Furthermore, as shown in FIG. 12, a semiconductor laser (301
) through an optical fiber (312) to a light guide path (5
), more light from the semiconductor laser can be guided into the solid-state element without being limited by the size of the semiconductor laser (301).

[Effects of the Invention] As described above, according to the present invention, the light from the excitation light source that excites the solid-state element is guided to one end face in the optical axis direction of the solid-state element through the cylindrical light guide path, and the above-mentioned end face is cooled. Furthermore, a reflecting mirror that does not reflect the light from the excitation light source and totally reflects the laser light is provided on one end face as one of the resonator mirrors that constitute the laser resonator, so that the solid-state element The refractive index in the cross-sectional direction within the solid-state element can be kept constant regardless of the degree of excitation, and therefore a laser beam with a stable divergence angle can be obtained regardless of the laser output.

Furthermore, on at least a part of the inner surface of the cylindrical light guide,
If the light from the excitation light source is processed to diffusely reflect it, the light from the excitation light source can be efficiently integrated, the solid-state element can be excited more uniformly in the cross-sectional direction, and a more stable laser beam can be obtained.

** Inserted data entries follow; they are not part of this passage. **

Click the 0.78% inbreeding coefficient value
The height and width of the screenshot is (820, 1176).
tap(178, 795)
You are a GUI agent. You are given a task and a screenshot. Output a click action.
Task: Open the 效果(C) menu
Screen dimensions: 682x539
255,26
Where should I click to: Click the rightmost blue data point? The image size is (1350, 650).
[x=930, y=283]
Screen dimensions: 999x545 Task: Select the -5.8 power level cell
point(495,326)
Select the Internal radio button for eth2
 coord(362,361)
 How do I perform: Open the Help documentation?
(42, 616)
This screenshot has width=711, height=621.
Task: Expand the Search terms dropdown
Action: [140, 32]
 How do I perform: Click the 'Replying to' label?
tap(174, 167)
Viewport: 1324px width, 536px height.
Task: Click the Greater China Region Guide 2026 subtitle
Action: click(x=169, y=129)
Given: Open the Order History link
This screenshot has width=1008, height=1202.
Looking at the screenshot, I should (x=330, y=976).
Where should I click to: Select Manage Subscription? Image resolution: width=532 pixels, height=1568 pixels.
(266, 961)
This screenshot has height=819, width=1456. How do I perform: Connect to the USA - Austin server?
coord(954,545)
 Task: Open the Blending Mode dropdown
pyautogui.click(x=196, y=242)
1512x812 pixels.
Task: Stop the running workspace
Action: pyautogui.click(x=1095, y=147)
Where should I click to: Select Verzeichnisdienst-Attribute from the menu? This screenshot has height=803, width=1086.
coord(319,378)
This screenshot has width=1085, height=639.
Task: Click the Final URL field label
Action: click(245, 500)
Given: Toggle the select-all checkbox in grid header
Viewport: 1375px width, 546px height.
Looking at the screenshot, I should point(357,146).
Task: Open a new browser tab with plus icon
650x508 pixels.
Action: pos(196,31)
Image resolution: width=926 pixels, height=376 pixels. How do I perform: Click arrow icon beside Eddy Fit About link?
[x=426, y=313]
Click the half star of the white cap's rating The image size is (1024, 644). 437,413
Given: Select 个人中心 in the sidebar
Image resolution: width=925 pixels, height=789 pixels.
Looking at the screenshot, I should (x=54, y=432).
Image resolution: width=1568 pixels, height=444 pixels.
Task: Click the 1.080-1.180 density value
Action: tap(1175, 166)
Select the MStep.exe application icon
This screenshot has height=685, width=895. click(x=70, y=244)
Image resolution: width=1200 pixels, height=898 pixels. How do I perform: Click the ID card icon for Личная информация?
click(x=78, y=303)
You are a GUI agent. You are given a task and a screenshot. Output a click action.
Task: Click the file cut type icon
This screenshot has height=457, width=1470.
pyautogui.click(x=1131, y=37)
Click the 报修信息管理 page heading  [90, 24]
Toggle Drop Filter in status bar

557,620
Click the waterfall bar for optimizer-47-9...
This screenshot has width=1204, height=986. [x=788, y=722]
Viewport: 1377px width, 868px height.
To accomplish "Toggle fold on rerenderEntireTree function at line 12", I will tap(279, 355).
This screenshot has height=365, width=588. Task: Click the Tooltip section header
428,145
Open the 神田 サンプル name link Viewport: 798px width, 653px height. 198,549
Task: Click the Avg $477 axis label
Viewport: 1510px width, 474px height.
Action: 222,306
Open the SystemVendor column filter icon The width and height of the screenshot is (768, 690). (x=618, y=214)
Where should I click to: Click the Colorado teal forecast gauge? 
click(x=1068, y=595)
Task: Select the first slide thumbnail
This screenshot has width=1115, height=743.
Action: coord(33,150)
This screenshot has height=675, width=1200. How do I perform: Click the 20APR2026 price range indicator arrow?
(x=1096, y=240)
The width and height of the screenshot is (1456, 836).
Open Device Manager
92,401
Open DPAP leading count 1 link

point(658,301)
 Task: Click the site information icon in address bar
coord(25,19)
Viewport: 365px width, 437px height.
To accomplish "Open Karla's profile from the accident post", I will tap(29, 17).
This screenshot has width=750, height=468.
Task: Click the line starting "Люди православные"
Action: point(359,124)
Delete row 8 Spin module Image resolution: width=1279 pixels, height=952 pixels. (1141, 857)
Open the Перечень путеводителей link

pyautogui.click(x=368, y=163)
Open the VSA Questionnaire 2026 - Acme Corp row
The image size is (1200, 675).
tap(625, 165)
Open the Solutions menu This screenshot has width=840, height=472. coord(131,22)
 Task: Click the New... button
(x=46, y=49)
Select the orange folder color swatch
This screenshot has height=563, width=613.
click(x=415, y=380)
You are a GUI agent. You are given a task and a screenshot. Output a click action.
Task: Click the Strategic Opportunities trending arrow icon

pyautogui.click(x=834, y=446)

[Brief explanation of drawings]

FIG. 1 is a cross-sectional configuration diagram showing a solid-state laser device according to an embodiment of the present invention, and FIGS. 2(a) and 2(b) are refractive index distributions of solid-state elements in an embodiment of the present invention and a conventional solid-state laser device, respectively. FIG. 3 is a characteristic diagram showing the divergence angle characteristics of a solid-state laser device according to one embodiment of the present invention, and FIGS. 4 to 12 are distribution diagrams showing the divergence angle characteristics of a solid-state laser device according to another embodiment of the present invention. 13 is a cross-sectional diagram showing a conventional solid-state laser device, FIG. 14 is a distribution diagram showing the refractive index distribution of a solid-state element in a conventional solid-state laser device, and FIG. 15 is a diagram showing a conventional solid-state laser device. FIG. 2 is a characteristic diagram showing divergence angle characteristics in a laser device. (1)...Solid element, (2)...Reflection mirror (2
0)... Total reflection mirror (3)... Light source, (300
)...External light source, (30+)...Semiconductor laser, (
5)...Light guide path, (500)...Diffuse reflection surface, (6
)...Exit mirror (9X10) (11)...Laser beam, (50)...Cooling medium inlet, (51)...
・・Cooling medium outlet, (55) ・・Cooling medium,
In the drawings, the same reference numerals indicate the same or corresponding parts.

Claims (2)

[Claims] (1) a solid-state element, a light source that excites the solid-state element, a cylindrical light guide path that reflects and integrates the light from the light source on its inner surface and guides it to one end surface in the optical axis direction of the solid-state element; a cooling means for cooling the one end surface; a reflecting mirror provided on the one end surface of the solid-state element that does not reflect the light from the light source and totally reflects the laser beam; together with the reflecting mirror, a laser resonator; A solid-state laser device equipped with a resonator mirror. (2) The solid-state laser device according to claim 1, wherein at least a portion of the inner surface of the cylindrical light guide path is processed to diffusely reflect the light from the light source.